For some reason, Programmers.SE is seeing an increase in the rate of new users asking pure code and debugging questions. These questions are, and have always been, off topic on Programmers.SE.
The majority of the time, these questions are down voted quite severely, closed, and often deleted very promptly. This is quite simply, again, that these questions are off topic here and asking such a question suggests that the user didn't even attempt to read the tour or any of the help center before posting.
For 10k users, poke at the question close stats for the last 30 days.
To those who don't have access to this, the second and third highest custom close reasons are the all too familiar:
or a variation on it. The top one is a custom 'unclear' which also often acts as a proxy for the "I have no idea why you are asking this question here." There is also a smattering of other close reasons:
- We don't troubleshoot code here, sorry. No, we don't know where else you can ask.
- We don't debug code here, sorry. No, we don't know where else you can ask.

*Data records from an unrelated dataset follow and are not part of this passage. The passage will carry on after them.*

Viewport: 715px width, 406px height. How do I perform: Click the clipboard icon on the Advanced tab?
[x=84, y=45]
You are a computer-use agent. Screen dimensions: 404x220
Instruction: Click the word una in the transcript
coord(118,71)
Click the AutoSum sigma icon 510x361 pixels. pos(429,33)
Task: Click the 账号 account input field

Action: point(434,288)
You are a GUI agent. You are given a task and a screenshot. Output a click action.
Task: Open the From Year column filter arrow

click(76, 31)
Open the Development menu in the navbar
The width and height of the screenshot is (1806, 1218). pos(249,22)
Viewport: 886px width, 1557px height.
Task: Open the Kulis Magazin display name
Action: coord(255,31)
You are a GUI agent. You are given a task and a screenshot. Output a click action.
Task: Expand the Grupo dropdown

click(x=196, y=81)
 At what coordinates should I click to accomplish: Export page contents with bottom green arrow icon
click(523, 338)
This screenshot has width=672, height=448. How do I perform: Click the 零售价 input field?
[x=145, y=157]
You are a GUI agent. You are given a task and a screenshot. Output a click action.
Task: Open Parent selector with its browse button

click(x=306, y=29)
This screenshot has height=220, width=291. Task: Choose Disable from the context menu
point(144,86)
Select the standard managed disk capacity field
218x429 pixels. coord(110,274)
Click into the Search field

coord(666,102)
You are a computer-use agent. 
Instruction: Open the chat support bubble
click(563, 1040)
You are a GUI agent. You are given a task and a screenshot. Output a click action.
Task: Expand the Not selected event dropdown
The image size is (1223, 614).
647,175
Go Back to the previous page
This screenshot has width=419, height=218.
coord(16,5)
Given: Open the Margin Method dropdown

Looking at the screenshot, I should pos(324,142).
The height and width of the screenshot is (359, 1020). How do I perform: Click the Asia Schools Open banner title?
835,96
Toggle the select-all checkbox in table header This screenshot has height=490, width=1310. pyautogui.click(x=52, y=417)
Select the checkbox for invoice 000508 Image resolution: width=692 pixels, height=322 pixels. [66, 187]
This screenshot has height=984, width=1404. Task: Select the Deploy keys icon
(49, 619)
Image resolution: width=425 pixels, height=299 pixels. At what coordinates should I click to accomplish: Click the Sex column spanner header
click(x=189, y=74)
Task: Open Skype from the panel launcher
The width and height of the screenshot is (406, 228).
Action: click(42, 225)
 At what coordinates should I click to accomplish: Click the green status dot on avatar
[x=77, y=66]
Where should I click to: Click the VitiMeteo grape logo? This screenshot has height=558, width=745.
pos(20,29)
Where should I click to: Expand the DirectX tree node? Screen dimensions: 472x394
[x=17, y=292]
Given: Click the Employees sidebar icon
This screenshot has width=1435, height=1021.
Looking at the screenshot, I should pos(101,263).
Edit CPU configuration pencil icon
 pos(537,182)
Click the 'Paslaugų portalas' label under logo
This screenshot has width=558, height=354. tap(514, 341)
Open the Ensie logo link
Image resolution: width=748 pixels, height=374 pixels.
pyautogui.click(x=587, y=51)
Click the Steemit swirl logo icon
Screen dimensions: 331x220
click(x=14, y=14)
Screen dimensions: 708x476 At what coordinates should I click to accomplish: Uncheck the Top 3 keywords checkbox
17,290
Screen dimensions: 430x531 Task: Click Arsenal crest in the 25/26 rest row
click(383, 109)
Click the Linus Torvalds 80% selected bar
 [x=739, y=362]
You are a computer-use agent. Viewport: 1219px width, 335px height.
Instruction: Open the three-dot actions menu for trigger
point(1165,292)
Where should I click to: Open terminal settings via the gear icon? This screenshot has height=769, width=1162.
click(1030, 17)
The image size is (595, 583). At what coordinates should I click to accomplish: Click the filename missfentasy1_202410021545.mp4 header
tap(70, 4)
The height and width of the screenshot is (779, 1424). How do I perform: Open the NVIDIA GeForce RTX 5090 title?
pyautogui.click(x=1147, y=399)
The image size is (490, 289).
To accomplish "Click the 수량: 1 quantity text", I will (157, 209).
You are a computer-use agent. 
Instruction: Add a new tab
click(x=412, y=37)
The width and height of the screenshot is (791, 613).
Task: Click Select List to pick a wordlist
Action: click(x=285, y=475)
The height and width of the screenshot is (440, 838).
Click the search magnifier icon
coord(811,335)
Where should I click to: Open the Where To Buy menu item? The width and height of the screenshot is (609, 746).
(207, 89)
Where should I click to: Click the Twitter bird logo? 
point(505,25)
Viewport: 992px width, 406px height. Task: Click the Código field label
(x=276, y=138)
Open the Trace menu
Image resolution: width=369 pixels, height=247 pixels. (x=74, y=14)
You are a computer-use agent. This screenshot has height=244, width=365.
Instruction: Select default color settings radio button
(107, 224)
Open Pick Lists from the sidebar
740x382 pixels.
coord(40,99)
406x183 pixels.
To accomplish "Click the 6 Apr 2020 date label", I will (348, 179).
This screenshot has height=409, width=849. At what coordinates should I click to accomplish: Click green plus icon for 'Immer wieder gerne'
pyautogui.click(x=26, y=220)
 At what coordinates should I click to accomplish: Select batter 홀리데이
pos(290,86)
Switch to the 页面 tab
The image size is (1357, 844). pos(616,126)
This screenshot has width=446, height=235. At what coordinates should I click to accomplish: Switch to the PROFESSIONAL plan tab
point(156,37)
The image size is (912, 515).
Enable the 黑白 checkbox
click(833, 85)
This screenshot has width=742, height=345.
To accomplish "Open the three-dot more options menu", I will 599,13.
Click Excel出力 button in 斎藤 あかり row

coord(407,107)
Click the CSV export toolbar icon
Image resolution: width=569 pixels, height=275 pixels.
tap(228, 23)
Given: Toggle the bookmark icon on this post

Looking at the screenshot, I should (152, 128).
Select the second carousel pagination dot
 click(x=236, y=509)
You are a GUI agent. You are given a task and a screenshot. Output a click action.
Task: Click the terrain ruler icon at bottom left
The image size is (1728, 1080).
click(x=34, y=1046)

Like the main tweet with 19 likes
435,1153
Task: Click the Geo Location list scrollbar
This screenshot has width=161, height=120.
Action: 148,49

See also How to Debug Small Programs.
- Voting to close as this is a debugging question, but I'm not sure it belongs on StackOverflow since this is a classic example of a bug that can be found simply through proper use of a debugger.
- I'm voting to close this question as off-topic because we don't do fix-my-code requests here.
- I'm voting to close this question as off-topic because Programmers is not a fix-my-code site.
- I'm voting to close this question as off-topic because it's a "fix my code" request.
- I'm voting to close this question as off-topic because it is asking us to debug the code.
There is also a fair amount of "I'm voting to close this question as off-topic because it is an implementation question, but not of sufficient quality to migrate to [so]" and variations on that reason.
The first thing is realizing that no, we aren't going to migrate crap to Stack Overflow. Migrating an awful debugging question to Stack Overflow isn't going to do anyone any favors.
However, this fairly consistent stream of completely off topic debugging questions is draining the community moderation on the site and discouraging to many people who are either active or casual users of the site. It is very discouraging to see "1 new active question" and then look to see it is another poor quality "debug this for me" question. It is also discouraging to for the casual user to look at new questions and see half of them down voted and/or closed. This can be seen in some of the recent meta questions (and many who are active and read meta know that there are quite a few more of this type of question that are older).
Yes, there are a lot of questions here.
So, what can we do to help reduce the rate of off topic 'fix this for me' questions?
Some have suggested that changes to Stack Overflow's question visibility for low quality questions have caused people who are asking these low quality questions to try posting on other sites (ours in particular). How accurate is this?
Are there things that Stack Exchange devs might be able to implement that would help new users recognize the scope of the site more rapidly (before they hit a question ban? or get discouraged with posting on Stack* (its just a bunch of jerks who close everything))?
How can the existing community more promptly handle these questions? Do we need to try to hire Oded 7/24 to close these questions promptly? Or is there a valid mandate for the diamond mods to close vote (and delete) the clear cut debugging things that show up in new questions more promptly than the community does?
And for any Stack Exchange community managers - do you have any suggestions for us? How important is it that we provide a good user experience for these users? Could we get another close vote reason for 'fix my code is off topic here' so that it is something that is more official and less curt than the plethora of custom close vote reasons that we currently employ? And while we have anecdotal suggestions of this, is there any change to the "questions asked and closed within 48 hours" rate recently compared to historical trends?